Directions: Put the lines of the data from the line with "1568x450 pixels. At" to the line with "Open the Процессы menu", both included, into a JSON list of strings, one string per line, leaving out any blank lines.

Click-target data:
-- Begin --

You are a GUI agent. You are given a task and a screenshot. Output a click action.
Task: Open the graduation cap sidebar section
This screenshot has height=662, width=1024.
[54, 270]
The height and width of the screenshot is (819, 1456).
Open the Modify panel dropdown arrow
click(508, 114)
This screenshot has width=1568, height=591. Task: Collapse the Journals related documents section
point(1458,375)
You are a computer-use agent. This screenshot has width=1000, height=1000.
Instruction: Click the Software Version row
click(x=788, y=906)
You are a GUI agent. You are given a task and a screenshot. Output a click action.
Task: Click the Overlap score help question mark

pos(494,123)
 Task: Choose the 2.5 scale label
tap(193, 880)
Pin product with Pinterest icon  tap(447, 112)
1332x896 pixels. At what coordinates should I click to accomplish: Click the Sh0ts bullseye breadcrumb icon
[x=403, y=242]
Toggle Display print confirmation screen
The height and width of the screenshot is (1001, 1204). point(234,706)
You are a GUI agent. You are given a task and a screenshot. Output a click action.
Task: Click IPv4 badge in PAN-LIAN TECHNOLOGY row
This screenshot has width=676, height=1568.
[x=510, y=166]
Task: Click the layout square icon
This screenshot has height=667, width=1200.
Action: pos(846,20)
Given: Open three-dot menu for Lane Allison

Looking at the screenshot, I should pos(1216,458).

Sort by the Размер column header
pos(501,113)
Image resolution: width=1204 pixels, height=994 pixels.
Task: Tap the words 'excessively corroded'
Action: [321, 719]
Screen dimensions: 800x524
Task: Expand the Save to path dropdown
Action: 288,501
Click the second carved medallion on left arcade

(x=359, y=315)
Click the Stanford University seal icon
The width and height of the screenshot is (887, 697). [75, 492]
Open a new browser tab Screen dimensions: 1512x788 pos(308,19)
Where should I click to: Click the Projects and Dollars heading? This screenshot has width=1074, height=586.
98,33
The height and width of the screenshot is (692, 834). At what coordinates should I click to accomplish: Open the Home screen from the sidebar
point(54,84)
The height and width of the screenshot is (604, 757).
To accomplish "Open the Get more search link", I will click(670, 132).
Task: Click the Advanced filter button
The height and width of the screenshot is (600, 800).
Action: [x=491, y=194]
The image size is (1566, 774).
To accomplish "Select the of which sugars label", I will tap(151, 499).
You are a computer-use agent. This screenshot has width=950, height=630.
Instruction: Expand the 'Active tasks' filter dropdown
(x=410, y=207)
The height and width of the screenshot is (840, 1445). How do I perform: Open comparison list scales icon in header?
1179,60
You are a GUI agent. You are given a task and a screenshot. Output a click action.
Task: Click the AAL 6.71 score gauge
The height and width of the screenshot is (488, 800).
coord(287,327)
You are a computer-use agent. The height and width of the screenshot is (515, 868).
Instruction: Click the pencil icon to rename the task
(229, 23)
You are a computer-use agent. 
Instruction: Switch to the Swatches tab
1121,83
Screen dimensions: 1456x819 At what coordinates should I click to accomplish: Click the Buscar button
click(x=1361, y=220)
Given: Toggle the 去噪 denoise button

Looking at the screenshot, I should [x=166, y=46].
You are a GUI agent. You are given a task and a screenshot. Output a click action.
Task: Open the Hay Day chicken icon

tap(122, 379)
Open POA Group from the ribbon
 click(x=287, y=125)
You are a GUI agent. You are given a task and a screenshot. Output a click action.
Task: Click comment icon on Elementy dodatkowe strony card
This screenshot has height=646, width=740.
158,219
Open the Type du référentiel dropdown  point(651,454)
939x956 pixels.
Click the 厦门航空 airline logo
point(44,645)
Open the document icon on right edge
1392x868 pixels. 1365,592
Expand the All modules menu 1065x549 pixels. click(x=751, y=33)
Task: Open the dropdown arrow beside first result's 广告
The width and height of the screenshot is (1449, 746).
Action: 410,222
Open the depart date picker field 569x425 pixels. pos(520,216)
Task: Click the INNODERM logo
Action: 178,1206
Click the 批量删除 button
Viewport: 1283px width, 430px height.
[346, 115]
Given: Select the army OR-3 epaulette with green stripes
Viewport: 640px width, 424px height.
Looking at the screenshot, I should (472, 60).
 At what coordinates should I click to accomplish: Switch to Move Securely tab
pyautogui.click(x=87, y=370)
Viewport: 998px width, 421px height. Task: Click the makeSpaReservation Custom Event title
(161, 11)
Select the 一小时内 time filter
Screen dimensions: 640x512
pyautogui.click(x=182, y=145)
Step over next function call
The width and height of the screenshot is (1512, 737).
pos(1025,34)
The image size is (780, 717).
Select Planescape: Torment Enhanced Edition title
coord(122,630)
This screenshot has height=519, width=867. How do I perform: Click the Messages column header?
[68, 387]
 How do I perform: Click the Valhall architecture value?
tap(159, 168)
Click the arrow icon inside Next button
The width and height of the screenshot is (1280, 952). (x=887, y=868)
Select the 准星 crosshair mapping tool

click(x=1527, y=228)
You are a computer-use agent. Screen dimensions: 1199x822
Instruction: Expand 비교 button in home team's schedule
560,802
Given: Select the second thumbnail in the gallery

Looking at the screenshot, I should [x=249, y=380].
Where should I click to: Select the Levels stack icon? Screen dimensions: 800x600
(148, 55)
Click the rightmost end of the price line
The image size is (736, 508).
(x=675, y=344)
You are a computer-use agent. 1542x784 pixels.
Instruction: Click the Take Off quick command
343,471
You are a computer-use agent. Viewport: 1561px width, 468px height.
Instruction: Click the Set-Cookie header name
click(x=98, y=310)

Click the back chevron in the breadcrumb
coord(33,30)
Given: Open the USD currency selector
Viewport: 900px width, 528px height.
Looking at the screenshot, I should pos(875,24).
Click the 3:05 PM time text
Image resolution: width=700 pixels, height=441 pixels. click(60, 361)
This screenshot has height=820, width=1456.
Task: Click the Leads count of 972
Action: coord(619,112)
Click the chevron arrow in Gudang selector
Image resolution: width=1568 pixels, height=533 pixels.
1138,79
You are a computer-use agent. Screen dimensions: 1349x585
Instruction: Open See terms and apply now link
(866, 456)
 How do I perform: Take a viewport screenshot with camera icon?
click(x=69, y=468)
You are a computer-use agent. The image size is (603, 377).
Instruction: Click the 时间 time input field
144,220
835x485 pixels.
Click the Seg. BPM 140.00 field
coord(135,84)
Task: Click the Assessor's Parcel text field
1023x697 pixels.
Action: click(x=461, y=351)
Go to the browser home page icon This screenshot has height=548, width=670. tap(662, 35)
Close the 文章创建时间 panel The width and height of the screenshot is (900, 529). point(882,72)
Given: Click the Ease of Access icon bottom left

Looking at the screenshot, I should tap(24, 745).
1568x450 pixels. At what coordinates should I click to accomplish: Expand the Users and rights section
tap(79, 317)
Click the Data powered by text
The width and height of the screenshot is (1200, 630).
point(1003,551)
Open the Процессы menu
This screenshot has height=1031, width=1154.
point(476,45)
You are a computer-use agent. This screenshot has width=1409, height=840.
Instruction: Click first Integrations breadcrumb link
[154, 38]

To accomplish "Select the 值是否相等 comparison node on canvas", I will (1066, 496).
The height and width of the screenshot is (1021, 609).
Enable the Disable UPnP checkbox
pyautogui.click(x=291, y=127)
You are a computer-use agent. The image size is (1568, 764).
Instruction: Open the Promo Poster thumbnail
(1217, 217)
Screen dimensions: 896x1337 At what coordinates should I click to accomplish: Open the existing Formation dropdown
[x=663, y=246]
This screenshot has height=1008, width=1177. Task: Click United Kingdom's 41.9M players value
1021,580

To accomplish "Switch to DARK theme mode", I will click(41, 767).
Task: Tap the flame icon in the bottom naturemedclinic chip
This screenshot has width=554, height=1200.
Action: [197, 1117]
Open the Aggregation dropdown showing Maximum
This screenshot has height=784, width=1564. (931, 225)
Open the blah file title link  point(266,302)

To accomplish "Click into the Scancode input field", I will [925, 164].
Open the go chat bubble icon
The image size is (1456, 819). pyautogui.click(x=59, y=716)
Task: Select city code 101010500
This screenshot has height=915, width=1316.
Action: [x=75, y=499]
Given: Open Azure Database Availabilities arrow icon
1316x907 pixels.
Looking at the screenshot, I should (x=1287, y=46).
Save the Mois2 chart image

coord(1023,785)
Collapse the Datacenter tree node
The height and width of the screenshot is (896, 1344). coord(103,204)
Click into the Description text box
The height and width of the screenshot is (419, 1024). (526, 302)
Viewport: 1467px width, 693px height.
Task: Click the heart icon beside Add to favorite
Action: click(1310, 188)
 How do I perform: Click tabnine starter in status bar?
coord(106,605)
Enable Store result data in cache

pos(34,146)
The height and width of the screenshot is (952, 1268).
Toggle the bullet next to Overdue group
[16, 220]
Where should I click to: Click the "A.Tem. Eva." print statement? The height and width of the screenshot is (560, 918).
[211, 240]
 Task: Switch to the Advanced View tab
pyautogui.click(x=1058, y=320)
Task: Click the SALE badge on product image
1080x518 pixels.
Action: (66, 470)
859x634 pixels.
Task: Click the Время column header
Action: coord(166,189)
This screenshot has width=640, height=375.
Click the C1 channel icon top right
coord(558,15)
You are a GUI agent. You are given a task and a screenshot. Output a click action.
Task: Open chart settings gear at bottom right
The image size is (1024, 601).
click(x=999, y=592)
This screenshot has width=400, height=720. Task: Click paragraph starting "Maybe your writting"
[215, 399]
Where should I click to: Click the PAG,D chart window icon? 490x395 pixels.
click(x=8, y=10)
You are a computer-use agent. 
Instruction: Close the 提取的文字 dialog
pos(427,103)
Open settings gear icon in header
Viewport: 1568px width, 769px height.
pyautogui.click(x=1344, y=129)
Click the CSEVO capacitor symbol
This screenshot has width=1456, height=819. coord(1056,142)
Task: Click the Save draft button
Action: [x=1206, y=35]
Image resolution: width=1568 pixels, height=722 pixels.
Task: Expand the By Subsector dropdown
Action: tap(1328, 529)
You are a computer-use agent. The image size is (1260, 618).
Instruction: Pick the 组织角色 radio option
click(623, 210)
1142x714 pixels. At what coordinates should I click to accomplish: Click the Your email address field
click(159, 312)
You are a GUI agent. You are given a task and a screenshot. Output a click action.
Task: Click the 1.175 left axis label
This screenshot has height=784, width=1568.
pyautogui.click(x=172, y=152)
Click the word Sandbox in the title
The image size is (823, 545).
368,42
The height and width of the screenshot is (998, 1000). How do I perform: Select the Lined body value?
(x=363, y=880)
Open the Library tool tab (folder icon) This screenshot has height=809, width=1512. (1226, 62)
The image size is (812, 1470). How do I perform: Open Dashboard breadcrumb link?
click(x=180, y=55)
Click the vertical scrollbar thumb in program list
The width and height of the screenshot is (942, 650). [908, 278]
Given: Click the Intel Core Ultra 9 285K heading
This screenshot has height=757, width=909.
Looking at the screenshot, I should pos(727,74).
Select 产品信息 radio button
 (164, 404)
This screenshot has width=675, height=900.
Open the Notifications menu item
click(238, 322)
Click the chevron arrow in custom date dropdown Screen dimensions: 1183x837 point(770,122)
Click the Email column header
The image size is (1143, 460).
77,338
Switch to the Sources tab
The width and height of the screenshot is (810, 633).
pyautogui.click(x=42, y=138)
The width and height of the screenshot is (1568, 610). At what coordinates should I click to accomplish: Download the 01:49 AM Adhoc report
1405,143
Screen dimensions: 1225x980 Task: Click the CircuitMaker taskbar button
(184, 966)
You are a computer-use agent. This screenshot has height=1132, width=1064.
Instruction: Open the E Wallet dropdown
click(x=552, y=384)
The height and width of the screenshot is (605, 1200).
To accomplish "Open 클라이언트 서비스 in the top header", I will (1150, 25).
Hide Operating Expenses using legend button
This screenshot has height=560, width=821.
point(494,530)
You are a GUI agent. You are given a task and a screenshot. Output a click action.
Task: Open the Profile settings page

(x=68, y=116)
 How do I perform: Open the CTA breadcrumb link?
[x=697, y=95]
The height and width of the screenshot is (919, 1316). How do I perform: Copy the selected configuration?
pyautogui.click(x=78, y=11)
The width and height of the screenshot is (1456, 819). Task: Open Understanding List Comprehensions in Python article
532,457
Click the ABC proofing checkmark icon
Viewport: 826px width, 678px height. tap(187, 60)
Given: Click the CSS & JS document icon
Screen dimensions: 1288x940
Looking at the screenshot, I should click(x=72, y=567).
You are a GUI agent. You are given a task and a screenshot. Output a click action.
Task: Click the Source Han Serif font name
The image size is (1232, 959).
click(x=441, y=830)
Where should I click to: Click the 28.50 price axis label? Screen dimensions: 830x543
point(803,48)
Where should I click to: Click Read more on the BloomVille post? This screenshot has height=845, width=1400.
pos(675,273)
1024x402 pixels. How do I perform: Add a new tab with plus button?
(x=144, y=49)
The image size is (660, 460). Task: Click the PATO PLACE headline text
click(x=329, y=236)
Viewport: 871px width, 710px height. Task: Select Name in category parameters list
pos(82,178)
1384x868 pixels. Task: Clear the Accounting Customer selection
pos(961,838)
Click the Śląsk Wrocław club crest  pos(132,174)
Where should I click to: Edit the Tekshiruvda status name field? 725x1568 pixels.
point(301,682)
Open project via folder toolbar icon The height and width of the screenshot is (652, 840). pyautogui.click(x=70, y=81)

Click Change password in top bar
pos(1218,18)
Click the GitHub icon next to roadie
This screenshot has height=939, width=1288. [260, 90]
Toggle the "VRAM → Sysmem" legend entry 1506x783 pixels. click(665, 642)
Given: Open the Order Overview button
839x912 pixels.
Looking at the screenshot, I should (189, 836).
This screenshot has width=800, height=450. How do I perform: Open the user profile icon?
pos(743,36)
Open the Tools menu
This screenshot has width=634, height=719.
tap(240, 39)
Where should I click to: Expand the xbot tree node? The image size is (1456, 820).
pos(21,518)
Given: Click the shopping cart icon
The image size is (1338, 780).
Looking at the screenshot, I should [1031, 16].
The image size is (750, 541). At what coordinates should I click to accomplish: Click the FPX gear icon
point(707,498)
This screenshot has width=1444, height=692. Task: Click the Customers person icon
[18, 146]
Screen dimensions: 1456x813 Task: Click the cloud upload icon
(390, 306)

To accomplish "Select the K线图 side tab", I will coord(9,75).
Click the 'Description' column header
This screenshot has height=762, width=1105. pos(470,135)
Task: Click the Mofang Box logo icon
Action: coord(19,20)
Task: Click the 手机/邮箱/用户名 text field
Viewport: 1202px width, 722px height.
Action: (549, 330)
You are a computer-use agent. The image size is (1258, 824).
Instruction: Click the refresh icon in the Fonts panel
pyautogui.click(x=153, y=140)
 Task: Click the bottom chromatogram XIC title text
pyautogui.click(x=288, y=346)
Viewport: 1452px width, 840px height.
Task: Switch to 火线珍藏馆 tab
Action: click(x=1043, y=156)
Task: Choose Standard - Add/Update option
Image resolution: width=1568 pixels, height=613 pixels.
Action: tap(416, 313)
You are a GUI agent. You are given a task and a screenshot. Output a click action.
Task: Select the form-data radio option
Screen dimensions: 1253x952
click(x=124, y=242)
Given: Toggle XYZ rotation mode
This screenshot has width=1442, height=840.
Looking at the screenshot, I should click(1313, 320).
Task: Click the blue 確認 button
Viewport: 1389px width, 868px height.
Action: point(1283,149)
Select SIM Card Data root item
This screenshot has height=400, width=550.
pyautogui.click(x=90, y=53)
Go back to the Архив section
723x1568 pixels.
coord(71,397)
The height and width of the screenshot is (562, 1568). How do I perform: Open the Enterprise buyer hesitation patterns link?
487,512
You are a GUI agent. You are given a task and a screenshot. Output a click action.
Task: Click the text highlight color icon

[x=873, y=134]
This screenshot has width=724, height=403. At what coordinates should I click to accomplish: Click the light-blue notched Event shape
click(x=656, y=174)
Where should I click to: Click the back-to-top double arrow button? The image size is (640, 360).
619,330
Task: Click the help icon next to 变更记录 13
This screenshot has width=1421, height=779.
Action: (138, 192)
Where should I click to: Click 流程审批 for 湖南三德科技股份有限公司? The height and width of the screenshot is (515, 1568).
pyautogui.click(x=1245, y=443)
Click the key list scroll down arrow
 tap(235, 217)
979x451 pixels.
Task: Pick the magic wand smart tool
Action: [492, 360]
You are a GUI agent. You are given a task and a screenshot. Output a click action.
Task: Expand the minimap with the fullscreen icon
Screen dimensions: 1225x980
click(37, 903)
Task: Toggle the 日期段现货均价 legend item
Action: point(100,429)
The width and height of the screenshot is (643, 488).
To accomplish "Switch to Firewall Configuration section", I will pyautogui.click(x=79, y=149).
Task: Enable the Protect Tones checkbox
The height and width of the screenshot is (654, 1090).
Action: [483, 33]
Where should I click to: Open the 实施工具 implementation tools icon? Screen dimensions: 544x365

-- End --

Full output:
[
  "1568x450 pixels. At what coordinates should I click to accomplish: Expand the Users and rights section",
  "tap(79, 317)",
  "Click the Data powered by text",
  "The width and height of the screenshot is (1200, 630).",
  "point(1003,551)",
  "Open the Процессы menu"
]